Pour Karima Taïsse, les régimes ne valent pas un bouton. Cependant, cette kinésithérapeute entrée dans le monde de la minceur comme on entre en religion, recommande à ses clients une alimentation saine. «Si on mange gras et sucré, c’est mauvais. Pas de régime. Certaines personnes m’ont avoué avoir grossi après avoir entamé un régime». Sa méthode d’amincissement opère en deux phases. La première consiste en des soins corporels : «Quand on a de la cellulite, une culotte de cheval, l’intérieur du genou qui sort, le ventre proéminent, cela signifie qu’il y a de la graisse. Cette graisse s’est logée là soit à cause d’une mauvaise circulation sanguine, soit à cause d’un problème hormonal induit par une maternité ou la ménopause. Il faut la supprimer». Pour ce faire, quinze séances sont nécessaires, le tout au prix de 3 500 DH. Après avoir débarrassé son client de son «tas de graisse», Karima Taïsse veille à lui raffermir le ventre et les muscles. Pour cela, elle dispose d’un appareil qui fait fureur en Europe et aux Etats-Unis, le «Powerplate». Utilisé à l’origine par les spationautes russes afin de pallier les effets néfastes de l’apesanteur et permettre une bonne récupération musculaire, il génère des vibrations dont l’énergie est transmise au corps. Au bout de dix séances (au prix de 200 DH l’une), l’effet est, paraît-il, garanti.

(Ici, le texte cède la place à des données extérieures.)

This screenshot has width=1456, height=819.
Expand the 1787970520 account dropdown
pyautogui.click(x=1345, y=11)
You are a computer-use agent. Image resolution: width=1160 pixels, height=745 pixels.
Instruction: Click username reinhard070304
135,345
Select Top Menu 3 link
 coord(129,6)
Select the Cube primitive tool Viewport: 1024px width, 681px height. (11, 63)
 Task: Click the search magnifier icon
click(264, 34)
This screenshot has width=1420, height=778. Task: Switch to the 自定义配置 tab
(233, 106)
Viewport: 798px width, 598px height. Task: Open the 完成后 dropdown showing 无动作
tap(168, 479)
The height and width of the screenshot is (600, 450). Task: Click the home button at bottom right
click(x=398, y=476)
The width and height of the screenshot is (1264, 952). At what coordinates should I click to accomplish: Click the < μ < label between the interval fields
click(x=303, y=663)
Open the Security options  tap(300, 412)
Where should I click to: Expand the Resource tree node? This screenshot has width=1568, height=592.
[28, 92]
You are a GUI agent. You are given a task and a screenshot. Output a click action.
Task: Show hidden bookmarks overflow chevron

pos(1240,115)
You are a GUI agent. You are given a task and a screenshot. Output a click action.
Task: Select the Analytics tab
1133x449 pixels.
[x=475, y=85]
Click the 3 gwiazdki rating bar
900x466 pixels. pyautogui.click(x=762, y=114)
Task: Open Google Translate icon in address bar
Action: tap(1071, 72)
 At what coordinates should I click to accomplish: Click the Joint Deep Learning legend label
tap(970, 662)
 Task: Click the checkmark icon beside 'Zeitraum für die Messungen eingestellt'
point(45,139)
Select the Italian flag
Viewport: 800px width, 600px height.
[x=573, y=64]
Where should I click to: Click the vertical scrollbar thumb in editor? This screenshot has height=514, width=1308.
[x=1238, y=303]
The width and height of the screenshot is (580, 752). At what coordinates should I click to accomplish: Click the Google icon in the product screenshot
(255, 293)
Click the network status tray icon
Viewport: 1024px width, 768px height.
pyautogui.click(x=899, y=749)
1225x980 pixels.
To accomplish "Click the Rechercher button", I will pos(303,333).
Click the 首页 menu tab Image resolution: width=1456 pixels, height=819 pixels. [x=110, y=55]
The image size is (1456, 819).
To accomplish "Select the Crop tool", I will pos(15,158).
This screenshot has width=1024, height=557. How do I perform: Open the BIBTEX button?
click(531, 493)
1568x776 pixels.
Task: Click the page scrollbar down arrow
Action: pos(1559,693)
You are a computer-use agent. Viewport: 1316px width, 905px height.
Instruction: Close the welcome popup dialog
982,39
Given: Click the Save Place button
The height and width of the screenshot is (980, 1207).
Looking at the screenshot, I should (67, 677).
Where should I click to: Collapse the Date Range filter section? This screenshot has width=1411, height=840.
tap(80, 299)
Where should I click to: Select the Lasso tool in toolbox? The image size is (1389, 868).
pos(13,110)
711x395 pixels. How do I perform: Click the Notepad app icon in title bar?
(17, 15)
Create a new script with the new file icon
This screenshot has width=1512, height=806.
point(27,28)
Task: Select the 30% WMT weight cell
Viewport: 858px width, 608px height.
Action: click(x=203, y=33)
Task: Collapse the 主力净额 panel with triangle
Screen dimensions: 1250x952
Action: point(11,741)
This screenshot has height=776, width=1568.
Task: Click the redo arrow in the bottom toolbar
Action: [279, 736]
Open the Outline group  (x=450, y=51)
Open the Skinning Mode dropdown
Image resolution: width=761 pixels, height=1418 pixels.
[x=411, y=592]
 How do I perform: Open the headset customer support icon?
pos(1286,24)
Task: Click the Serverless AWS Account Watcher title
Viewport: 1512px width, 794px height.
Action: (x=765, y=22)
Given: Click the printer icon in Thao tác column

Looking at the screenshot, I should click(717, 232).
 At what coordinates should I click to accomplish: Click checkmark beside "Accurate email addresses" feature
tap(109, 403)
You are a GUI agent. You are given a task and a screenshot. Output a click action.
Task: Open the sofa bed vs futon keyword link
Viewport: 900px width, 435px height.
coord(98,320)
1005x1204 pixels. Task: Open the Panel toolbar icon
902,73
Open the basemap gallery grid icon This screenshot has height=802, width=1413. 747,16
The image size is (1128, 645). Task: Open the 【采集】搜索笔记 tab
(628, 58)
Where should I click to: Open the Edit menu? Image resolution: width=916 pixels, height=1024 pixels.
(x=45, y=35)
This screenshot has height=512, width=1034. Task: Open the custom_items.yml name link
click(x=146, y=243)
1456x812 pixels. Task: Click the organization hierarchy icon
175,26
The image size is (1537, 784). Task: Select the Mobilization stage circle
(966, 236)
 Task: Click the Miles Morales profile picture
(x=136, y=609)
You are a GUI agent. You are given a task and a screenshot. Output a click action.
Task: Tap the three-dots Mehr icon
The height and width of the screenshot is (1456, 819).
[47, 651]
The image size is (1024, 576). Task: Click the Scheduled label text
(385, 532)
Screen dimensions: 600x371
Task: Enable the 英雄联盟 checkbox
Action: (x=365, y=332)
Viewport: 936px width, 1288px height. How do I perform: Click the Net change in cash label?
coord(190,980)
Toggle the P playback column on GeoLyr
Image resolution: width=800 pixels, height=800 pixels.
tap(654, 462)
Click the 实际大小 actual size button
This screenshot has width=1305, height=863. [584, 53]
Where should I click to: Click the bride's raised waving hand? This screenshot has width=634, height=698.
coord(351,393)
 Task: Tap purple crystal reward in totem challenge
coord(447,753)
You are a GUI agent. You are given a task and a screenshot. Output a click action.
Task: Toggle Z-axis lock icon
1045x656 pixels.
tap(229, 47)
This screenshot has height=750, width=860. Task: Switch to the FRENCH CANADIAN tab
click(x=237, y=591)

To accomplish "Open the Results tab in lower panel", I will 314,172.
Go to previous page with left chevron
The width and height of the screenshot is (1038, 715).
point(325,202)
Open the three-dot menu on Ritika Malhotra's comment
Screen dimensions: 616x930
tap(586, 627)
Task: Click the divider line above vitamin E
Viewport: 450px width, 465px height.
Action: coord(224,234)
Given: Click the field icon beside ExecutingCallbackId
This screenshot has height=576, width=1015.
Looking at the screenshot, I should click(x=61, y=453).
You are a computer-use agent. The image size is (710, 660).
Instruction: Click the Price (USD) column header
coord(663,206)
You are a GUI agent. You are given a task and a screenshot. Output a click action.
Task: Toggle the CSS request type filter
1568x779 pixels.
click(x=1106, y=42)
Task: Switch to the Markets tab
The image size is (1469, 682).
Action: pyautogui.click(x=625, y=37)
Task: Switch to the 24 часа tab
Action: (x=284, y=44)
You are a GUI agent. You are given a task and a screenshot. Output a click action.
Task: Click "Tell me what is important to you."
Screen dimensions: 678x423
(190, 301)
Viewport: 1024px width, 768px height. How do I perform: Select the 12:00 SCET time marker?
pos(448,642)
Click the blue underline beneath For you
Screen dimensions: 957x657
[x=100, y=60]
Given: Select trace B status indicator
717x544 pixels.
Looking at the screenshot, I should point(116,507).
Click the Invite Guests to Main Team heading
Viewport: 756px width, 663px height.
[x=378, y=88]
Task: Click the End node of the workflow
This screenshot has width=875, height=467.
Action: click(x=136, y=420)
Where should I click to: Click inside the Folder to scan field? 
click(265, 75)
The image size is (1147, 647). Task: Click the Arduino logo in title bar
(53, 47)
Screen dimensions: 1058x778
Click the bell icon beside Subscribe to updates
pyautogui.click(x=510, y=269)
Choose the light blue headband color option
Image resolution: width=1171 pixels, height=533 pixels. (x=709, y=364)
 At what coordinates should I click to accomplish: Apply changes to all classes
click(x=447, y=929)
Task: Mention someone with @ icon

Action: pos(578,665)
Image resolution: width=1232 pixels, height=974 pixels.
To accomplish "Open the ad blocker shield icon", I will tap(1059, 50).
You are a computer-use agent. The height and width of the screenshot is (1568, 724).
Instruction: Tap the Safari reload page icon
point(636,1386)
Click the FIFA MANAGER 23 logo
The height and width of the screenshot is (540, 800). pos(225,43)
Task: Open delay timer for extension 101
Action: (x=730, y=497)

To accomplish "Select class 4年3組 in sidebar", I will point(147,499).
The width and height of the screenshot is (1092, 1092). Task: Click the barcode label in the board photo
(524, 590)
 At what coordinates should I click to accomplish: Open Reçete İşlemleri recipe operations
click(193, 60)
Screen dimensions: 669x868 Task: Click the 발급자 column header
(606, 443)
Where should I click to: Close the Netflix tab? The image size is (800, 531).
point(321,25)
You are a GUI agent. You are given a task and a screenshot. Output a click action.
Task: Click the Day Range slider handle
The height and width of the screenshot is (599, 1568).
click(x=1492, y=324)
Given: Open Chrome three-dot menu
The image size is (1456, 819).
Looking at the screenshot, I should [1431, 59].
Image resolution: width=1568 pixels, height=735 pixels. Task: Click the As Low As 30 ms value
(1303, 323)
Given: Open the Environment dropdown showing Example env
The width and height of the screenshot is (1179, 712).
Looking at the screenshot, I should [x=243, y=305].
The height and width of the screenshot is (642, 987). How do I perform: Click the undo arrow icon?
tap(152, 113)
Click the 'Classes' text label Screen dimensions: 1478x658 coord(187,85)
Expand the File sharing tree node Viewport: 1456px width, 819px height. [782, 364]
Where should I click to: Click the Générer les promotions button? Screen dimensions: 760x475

Si la clientèle de Karima Taïsse est formée essentiellement de personnes instruites plutôt que nanties, il convient d’être aisé pour se payer le luxe d’une intervention chirurgicale. Une abdominoplastie (correction d’un ventre relâché, d’un excès de graisse ou d’un tablier abdominal) demande deux jours d’hospitalisation et coûte entre 12 000 et 25 000 DH. Le coût d’une liposuccion varie entre 3 000 et 20 000 DH. Et le reste est à l’avenant. Il n’empêche que la chirurgie esthétique connaît un boom au Maroc (plus de quarante spécialistes rien qu’à Casablanca). En attendant, et pour éviter d’en arriver à ses extrémités, femmes et hommes se ruent sur le sport. Nous sommes vraiment à l’ère du paraître.

Eclairage
Dictature du beau, déjà  dans l’Antiquité

Les pessimistes ont beau proclamer que nous vivons à l’ère du paraître, la fascination pour la beauté des corps n’est pas une invention de ce siècle. Les sculpteurs antiques taillaient dans le marbre des figures idéales pour donner une forme humaine à leurs rêves de perfection physique. Notre époque a cependant exagéré l’impérialisme de la chair ferme et du visage impeccable. L’invention de la chirurgie esthétique a rendu moins acceptables les accidents de terrain et les capitulations du corps. L’homme s’est offert la possibilité de devenir son propre Pygmalion, par l’intermédiaire d’un spécialiste et de son scalpel. Au point qu’avoir le crâne dégarni, le nez en virgule ou le ventre triste risque de devenir, plus qu’une simple disgrâce, une impolitesse. Et le discours sur la suprématie du cœur et de l’esprit, de simples consolations à l’usage des laids.